Нехорошо жить человеку без надежды. Не хорошо писателю мрачно и заживо хоронить свой народ. Татьяна Соколова, при всей горечи своей прозы, этого не посмела сделать. Она просто и прямо смотрит читателю в глаза, будто говорит: понимаю, жалею, трудно. Но посмотри, ведь «дамба теперь весела, зелена и лохмата». Так и мы. Так и мы — будем счастливы своей трудной судьбой, своей трудной любовью и своей светлой верой.
Язык времени, или мультикультурное христианство
Последний роман Людмилы Улицкой «Даниэль Штайн, переводчик» привлек внимание самых разных кругов: его поддержали католический сайт и Агентство религиозной информации Благовест-Инфо, популярные газеты и телевидение, наконец, победа в гонке за национальную литературную премию «Большая книга» завершила массированное внимание к автору.
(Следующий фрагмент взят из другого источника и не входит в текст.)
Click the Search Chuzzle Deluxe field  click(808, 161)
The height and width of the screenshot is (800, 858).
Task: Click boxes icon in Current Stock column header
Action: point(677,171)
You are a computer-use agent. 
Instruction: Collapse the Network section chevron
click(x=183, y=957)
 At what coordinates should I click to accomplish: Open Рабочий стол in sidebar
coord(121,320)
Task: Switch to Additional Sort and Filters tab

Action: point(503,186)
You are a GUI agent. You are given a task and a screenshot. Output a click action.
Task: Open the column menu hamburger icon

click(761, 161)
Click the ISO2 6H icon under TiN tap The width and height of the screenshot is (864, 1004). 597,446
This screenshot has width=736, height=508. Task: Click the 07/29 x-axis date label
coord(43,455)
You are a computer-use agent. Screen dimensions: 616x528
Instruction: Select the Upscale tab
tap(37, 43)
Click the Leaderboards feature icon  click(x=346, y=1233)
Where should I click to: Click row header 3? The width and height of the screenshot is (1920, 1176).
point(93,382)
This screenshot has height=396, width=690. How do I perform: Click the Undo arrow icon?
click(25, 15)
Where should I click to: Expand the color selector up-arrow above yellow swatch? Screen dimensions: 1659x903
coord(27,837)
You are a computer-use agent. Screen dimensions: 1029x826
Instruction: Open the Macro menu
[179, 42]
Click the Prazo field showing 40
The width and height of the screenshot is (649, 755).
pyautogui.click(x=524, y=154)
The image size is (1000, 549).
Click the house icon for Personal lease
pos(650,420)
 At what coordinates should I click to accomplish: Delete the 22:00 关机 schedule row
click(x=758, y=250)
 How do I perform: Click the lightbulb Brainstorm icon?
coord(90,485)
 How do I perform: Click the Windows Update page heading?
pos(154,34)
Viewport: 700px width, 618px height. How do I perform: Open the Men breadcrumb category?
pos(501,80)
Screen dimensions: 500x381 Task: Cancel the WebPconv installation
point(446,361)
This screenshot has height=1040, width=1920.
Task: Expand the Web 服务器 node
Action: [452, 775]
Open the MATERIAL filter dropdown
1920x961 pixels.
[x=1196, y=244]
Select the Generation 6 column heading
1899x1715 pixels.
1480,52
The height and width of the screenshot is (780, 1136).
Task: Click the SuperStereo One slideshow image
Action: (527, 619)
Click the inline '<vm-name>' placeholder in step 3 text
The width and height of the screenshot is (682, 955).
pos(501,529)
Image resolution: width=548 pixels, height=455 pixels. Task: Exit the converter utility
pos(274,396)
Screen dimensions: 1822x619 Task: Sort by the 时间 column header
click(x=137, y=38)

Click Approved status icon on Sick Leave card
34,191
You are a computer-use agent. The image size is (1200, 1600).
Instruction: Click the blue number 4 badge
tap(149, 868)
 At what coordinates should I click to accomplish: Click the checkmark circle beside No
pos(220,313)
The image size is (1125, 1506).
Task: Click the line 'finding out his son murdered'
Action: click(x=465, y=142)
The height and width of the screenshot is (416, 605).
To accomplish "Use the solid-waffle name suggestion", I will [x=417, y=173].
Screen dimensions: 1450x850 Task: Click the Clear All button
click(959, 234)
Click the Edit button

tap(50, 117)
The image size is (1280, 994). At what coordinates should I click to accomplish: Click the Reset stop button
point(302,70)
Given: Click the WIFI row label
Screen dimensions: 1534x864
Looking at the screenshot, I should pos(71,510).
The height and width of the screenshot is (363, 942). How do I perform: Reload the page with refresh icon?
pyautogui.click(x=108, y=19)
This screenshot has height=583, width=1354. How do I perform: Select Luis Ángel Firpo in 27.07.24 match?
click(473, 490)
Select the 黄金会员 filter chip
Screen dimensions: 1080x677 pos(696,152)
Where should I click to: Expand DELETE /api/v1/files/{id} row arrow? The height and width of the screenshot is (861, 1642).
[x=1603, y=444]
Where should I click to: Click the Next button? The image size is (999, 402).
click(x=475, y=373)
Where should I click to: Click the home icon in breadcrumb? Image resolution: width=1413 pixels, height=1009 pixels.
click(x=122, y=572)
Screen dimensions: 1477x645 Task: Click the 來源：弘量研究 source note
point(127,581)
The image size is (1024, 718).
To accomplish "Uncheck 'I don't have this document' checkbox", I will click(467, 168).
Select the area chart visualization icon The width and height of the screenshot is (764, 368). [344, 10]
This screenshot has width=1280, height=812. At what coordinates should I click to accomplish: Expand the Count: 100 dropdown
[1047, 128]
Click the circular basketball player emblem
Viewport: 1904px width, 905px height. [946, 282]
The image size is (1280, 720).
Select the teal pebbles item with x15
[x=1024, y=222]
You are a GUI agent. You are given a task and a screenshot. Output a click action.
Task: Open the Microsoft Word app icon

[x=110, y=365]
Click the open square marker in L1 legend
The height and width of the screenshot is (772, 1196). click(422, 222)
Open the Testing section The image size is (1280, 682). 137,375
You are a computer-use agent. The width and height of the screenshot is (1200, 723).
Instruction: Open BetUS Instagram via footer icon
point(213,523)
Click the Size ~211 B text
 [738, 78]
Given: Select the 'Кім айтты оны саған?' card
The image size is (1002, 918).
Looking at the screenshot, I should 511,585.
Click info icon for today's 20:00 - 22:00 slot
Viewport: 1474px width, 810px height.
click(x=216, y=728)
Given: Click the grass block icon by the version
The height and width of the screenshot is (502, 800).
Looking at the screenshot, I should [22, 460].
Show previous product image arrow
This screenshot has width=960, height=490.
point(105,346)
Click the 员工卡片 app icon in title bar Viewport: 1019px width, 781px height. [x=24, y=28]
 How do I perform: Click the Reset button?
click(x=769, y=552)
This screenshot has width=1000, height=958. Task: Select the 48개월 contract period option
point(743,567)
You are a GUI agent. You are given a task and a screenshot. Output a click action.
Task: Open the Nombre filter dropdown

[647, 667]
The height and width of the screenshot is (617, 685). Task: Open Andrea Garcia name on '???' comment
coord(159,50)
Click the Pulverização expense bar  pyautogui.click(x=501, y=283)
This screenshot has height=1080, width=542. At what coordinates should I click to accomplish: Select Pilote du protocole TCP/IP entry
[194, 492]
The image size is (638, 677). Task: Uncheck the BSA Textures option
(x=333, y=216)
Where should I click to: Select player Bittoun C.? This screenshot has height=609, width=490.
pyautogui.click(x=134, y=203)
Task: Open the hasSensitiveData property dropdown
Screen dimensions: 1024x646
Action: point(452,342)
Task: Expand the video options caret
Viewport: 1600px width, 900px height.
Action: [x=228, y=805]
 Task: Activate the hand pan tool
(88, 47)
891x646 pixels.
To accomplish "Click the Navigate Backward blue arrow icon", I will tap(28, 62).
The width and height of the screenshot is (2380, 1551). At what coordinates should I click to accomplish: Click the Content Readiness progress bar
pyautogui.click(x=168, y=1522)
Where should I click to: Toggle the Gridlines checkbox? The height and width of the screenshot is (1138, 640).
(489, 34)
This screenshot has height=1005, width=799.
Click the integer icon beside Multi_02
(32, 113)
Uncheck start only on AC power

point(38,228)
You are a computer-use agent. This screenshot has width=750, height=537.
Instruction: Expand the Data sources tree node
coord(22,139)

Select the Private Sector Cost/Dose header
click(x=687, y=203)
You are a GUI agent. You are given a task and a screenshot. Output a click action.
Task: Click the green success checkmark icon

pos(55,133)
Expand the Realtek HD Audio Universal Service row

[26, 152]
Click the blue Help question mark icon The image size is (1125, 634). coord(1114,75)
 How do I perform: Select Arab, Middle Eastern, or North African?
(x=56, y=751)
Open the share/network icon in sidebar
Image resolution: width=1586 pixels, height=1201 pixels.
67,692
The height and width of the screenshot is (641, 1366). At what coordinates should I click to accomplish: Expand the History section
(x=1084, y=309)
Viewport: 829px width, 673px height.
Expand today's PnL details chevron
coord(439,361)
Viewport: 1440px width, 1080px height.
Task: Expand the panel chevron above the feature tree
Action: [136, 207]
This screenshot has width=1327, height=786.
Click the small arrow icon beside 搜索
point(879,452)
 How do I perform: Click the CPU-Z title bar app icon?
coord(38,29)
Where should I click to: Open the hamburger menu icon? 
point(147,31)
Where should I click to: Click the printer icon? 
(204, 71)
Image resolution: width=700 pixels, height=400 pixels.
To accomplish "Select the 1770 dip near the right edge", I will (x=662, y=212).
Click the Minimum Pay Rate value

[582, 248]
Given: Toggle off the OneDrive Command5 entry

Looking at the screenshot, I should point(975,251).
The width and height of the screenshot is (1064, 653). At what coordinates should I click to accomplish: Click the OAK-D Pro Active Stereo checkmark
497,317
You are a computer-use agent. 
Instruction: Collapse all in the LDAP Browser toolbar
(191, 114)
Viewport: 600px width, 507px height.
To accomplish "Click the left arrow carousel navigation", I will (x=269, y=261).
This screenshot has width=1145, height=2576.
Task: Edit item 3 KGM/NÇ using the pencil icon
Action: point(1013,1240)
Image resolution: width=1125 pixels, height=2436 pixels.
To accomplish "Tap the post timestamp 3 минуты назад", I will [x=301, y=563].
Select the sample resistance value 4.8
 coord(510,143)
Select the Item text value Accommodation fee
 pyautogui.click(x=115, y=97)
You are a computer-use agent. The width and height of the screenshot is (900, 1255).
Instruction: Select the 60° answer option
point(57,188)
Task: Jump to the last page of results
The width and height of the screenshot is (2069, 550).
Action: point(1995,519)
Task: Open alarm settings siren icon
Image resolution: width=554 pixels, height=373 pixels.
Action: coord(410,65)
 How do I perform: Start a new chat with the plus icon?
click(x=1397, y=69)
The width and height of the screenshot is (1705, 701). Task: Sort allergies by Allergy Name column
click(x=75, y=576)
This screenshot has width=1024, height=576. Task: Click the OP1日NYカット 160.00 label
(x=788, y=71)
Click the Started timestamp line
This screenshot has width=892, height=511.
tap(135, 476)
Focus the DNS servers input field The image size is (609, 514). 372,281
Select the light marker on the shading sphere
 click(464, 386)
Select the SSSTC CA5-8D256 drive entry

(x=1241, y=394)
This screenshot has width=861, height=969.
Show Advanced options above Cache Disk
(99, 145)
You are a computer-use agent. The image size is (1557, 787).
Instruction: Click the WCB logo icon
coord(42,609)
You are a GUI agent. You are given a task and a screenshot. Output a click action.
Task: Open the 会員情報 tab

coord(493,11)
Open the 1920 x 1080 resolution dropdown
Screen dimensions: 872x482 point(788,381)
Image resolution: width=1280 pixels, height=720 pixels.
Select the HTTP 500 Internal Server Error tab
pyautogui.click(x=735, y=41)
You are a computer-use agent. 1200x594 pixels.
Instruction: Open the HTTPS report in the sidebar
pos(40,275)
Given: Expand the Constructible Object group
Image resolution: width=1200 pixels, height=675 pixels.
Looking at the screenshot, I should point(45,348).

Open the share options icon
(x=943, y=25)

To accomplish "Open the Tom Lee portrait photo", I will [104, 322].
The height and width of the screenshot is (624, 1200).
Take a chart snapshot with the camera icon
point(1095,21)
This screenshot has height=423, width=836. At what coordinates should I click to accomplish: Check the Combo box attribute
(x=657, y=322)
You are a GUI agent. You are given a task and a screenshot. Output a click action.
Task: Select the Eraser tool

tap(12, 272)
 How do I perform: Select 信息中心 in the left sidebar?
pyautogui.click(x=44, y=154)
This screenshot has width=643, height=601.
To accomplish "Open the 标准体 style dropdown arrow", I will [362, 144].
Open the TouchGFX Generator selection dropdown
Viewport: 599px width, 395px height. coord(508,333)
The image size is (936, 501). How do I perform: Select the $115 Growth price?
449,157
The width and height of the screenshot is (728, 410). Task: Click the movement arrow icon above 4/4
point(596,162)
Впрочем, премиальная гонка продолжается. Приятный во всех отношениях роман набирает новые премиальные «обременения». Впрочем, премии давно уже не свидетельствуют о качестве литературы — они давно сплошь идеологичны. Вот потому стоит поставить вопрос прямо: за какую идеологию нынче платят и «здесь», и «там»?
Меня не удивили ни «высочайшие оценки» сочинения Улицкой протоиерея-неообновленца Александра Борисова, ни ныне покойного священника Георгия Чистякова, считающего роман «абсолютно художественным произведением», ни восторги прессы, вызванные «парадоксальностью личности Штайна». Но смутили некоторые «простодушные» наши писатели и критики, увидевшие у Улицкой намерение написать «христианскую книгу». Прежде всего им, «простодушным», я и адресую свою статью.
Конечно, судьба главного героя Даниэля Штайна (в реальности Даниэля Руфайзена)[2] многое диктовала автору романа. Но сам выбор именно такой судьбы чрезвычайно симптоматичен. Упоминаемому выше о. Александру Борисову показалось, что «фамилия Штайн, которую писательница дала своему герою, напоминает об Эдит Штайн (еврейке, немецком философе, монахине-кармелитке, погибшей в Освенциме и канонизированной Католической церковью) а также, что ««штайн» в переводе с немецкого — камень» (ассоциация с апостолом Петром), как слово «переводчик», помещенное в название книги свидетельствует по его мнению о том, что герой «переводил на язык современных людей понятия, которые являются основными в христианстве — Бог, любовь, жертва». Действительно, ключиком, которым «открывается» роман является «современность» и она просто вопиет о себе как «дух века сего».
2
Мы отнесемся к герою Улицкой, естественно, как литературному персонажу, несмотря на его реальный прототип.